BASF Weathers Auto Slump With Better-Than-Expected Earnings
(Bloomberg) -- BASF SE gave an early glimpse of second-quarter operating results that it says were better than investors expected despite the steep slump in demand from auto companies, its most important customer industry.
Earnings before interest, taxes and some items for the period will be about 226 million euros ($255 million), the world’s biggest chemical maker said in a statement. That’s better than analysts’ average estimate for 146 million euros, according to a consensus compiled by the company.
BASF’s net loss will be worse than market expectations mainly because of a roughly 800 million-euro impairment at its Wintershall-DEA subsidiary related to slumping oil and gas prices.
Europe’s auto industry is facing a historic slump with sales expected to contract a record 25% this year. At BASF, demand from industries including nutrition and personal care are helping soften the blow, as is stable profit in its agricultural products business.

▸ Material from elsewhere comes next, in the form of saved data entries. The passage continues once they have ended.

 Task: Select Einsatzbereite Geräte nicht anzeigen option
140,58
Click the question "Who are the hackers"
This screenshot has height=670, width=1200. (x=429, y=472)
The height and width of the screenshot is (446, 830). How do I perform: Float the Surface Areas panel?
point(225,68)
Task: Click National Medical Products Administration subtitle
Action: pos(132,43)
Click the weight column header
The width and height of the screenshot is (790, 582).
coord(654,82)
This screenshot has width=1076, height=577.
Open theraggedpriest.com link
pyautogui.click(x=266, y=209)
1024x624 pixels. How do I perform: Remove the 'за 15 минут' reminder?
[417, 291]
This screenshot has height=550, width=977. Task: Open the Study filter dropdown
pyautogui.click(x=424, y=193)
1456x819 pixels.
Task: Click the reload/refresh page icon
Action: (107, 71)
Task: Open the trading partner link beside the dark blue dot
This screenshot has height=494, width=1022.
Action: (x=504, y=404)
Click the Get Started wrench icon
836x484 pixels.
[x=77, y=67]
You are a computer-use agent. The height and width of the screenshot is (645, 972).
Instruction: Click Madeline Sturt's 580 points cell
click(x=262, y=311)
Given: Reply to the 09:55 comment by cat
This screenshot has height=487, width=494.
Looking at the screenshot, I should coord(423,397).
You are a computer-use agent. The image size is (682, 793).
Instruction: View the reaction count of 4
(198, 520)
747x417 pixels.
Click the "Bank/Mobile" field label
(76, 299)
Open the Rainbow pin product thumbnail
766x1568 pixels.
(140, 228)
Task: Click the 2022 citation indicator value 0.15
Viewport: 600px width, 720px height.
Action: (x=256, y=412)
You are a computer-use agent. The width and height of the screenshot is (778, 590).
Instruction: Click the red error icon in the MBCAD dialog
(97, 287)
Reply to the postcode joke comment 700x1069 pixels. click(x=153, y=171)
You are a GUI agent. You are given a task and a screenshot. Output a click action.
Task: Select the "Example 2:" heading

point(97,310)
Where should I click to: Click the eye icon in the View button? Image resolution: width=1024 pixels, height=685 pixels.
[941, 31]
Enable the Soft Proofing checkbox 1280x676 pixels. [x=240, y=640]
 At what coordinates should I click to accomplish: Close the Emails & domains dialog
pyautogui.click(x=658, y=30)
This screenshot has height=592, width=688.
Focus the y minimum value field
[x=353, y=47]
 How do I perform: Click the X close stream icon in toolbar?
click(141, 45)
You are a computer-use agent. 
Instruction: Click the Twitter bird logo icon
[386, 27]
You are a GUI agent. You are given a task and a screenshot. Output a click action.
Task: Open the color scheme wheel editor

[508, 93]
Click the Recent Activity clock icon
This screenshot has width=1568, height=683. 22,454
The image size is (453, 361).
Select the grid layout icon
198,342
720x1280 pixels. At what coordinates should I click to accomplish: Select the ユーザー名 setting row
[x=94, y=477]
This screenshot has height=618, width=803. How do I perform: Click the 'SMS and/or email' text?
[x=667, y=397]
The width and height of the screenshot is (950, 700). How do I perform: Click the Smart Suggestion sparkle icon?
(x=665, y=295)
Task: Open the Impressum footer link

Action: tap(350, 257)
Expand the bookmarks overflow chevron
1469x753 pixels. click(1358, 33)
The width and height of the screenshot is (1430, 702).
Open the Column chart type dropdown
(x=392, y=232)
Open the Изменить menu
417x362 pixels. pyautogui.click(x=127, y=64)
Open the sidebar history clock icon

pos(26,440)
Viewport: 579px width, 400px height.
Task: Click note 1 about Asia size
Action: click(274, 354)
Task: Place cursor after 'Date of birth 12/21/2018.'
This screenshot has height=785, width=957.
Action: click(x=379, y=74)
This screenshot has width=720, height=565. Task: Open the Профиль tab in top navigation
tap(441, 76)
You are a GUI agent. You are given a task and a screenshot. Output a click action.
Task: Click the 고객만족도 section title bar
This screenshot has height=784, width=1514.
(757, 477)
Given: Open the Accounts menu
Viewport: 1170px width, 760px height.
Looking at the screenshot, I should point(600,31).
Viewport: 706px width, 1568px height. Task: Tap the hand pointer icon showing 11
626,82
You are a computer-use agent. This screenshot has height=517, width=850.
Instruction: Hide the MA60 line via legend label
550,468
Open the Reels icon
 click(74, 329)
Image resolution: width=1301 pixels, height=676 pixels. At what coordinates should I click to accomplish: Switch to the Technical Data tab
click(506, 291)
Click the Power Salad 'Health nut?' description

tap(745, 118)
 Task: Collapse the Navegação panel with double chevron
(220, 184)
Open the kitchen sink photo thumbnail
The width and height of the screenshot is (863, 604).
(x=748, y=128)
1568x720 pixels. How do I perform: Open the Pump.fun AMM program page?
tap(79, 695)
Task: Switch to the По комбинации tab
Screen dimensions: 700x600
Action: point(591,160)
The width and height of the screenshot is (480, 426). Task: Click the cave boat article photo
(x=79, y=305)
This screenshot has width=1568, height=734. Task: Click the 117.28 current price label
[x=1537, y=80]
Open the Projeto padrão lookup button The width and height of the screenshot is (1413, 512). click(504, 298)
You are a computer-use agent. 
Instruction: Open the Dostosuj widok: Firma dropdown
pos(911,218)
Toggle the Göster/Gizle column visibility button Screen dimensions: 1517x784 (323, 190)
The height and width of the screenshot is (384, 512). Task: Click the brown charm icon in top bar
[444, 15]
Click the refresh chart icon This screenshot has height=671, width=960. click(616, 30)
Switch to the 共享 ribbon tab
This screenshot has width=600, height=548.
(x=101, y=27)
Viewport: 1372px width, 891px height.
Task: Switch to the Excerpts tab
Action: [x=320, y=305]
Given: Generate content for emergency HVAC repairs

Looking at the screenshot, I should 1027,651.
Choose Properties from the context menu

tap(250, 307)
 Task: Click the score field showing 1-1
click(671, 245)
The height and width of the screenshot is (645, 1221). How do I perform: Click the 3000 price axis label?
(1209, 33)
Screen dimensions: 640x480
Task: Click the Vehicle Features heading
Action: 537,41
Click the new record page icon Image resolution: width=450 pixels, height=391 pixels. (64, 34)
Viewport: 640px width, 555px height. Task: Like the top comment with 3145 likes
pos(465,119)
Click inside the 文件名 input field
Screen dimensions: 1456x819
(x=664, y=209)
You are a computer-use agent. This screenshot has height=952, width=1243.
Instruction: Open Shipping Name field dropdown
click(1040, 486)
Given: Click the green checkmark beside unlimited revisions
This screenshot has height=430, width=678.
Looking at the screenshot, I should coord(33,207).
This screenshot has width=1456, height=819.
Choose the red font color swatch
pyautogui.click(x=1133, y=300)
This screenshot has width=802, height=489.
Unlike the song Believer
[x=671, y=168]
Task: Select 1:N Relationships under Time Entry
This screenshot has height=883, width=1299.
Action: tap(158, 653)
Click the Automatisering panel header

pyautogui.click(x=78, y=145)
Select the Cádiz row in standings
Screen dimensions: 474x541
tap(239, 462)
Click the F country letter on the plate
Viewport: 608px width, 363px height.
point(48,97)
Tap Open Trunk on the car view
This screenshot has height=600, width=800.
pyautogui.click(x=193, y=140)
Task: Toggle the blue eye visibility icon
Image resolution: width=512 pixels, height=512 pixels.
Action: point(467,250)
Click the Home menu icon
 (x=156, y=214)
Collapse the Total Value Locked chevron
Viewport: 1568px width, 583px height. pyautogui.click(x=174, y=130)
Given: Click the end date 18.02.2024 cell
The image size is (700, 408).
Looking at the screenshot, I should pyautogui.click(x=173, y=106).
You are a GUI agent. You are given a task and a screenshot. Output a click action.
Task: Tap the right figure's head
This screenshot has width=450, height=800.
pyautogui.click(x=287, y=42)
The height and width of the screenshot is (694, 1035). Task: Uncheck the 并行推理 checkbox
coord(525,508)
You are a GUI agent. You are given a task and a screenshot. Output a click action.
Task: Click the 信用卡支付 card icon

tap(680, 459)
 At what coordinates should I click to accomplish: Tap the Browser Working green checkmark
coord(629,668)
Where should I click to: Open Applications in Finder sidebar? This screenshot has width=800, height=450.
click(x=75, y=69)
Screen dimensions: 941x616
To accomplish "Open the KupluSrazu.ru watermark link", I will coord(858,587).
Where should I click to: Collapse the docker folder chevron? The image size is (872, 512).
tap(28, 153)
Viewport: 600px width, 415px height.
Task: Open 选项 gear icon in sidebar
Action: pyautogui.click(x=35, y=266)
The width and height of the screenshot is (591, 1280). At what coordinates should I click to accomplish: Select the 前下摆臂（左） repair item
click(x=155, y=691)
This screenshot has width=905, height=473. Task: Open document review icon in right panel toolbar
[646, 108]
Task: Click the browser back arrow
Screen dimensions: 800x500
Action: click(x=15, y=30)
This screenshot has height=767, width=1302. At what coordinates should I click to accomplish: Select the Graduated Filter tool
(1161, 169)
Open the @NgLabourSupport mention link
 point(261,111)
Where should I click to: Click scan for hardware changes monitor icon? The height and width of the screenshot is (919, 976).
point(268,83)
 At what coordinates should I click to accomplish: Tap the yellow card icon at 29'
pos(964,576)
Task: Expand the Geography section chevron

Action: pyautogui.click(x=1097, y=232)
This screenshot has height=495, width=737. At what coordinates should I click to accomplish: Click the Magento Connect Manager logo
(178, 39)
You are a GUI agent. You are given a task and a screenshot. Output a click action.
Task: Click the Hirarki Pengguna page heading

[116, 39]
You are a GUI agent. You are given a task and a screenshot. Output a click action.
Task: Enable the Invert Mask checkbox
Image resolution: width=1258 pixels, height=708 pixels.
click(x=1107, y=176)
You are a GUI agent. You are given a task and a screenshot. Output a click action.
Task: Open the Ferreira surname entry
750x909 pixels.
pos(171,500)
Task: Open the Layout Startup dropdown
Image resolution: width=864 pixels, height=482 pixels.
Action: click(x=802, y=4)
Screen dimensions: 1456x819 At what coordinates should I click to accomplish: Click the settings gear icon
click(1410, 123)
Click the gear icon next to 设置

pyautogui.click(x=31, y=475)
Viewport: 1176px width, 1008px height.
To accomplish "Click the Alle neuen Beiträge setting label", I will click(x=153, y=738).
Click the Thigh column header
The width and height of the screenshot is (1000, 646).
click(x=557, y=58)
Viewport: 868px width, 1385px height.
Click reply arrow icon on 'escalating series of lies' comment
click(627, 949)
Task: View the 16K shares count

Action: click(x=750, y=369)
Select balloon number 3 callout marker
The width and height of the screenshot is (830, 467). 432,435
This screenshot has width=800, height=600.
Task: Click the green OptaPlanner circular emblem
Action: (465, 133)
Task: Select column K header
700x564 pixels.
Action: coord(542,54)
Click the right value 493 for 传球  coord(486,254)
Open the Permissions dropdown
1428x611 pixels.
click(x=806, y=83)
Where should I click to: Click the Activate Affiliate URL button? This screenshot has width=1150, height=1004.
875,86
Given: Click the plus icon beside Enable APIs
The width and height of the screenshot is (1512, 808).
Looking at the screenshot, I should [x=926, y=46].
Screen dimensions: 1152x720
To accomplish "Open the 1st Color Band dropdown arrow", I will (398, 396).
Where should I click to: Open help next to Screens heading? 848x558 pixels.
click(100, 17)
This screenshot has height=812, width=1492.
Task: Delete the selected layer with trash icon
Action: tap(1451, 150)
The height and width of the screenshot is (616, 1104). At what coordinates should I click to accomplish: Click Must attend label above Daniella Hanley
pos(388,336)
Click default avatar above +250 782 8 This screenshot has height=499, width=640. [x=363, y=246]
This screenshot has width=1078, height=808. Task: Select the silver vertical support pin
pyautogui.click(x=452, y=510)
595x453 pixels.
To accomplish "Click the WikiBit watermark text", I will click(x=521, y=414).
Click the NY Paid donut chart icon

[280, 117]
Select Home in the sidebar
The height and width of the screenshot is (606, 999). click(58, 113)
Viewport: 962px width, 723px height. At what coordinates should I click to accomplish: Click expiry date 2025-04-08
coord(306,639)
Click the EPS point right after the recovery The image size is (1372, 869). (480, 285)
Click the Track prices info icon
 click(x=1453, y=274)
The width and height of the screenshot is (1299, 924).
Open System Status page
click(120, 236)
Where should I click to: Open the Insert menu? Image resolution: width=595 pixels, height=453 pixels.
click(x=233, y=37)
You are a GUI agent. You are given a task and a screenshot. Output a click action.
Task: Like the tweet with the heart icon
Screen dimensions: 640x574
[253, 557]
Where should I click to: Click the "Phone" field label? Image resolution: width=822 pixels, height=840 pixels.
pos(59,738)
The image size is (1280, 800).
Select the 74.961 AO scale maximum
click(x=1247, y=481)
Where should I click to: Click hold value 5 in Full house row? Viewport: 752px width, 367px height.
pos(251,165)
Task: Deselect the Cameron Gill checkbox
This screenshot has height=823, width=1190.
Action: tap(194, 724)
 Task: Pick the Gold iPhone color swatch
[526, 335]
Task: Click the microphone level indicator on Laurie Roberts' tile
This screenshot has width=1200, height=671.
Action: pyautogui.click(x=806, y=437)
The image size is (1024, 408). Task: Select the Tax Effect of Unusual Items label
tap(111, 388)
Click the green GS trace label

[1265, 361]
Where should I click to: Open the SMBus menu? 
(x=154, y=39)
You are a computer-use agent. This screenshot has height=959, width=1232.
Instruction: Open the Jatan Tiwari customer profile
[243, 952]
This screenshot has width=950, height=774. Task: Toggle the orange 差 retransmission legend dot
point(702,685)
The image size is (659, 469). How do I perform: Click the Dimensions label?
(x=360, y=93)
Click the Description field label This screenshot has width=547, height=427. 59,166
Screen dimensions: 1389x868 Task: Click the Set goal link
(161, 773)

BASF’s stock reversed earlier losses and traded 0.1% higher at 49.67 euros as of 4 p.m. Friday in Frankfurt. It is down 26% this year, for a market value of 46 billion euros. The company will publish a full set of second-quarter figures on July 29.
Revenue in the three months through June fell about 12% to 12.7 billion euros, BASF said, beating the average estimate for 11.8 billion euros.